EXERCISE PROMPT
Reproduce every line of the listing exactly.

RECORD SET

+ + +

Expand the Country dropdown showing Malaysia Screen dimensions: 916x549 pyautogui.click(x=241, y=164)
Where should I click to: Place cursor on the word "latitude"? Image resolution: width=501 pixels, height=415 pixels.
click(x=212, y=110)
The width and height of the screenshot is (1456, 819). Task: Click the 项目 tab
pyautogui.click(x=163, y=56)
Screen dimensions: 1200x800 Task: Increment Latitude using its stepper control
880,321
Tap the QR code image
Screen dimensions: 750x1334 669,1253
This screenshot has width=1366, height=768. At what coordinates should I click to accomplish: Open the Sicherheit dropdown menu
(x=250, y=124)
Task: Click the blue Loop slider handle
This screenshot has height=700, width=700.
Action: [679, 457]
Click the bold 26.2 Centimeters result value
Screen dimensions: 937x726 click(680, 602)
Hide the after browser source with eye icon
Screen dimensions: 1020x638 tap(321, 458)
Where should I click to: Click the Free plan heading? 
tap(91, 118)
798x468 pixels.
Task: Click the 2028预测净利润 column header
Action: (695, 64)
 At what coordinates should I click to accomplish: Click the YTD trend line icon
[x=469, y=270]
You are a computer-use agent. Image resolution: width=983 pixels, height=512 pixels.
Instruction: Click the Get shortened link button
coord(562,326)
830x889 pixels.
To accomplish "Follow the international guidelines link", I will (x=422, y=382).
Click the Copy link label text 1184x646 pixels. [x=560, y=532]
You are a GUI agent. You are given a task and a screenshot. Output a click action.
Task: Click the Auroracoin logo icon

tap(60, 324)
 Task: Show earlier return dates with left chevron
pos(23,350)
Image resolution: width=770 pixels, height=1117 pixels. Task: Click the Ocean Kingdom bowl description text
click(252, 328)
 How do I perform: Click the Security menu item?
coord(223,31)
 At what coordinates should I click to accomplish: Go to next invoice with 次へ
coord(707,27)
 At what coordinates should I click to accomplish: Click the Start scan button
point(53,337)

+ + +

SOLUTION TO THIS EXERCISE
Expand the Country dropdown showing Malaysia Screen dimensions: 916x549 pyautogui.click(x=241, y=164)
Where should I click to: Place cursor on the word "latitude"? Image resolution: width=501 pixels, height=415 pixels.
click(x=212, y=110)
The width and height of the screenshot is (1456, 819). Task: Click the 项目 tab
pyautogui.click(x=163, y=56)
Screen dimensions: 1200x800 Task: Increment Latitude using its stepper control
880,321
Tap the QR code image
Screen dimensions: 750x1334 669,1253
This screenshot has width=1366, height=768. At what coordinates should I click to accomplish: Open the Sicherheit dropdown menu
(x=250, y=124)
Task: Click the blue Loop slider handle
This screenshot has height=700, width=700.
Action: [679, 457]
Click the bold 26.2 Centimeters result value
Screen dimensions: 937x726 click(680, 602)
Hide the after browser source with eye icon
Screen dimensions: 1020x638 tap(321, 458)
Where should I click to: Click the Free plan heading? 
tap(91, 118)
798x468 pixels.
Task: Click the 2028预测净利润 column header
Action: (695, 64)
 At what coordinates should I click to accomplish: Click the YTD trend line icon
[x=469, y=270]
You are a computer-use agent. Image resolution: width=983 pixels, height=512 pixels.
Instruction: Click the Get shortened link button
coord(562,326)
830x889 pixels.
To accomplish "Follow the international guidelines link", I will (x=422, y=382).
Click the Copy link label text 1184x646 pixels. [x=560, y=532]
You are a GUI agent. You are given a task and a screenshot. Output a click action.
Task: Click the Auroracoin logo icon

tap(60, 324)
 Task: Show earlier return dates with left chevron
pos(23,350)
Image resolution: width=770 pixels, height=1117 pixels. Task: Click the Ocean Kingdom bowl description text
click(252, 328)
 How do I perform: Click the Security menu item?
coord(223,31)
 At what coordinates should I click to accomplish: Go to next invoice with 次へ
coord(707,27)
 At what coordinates should I click to accomplish: Click the Start scan button
point(53,337)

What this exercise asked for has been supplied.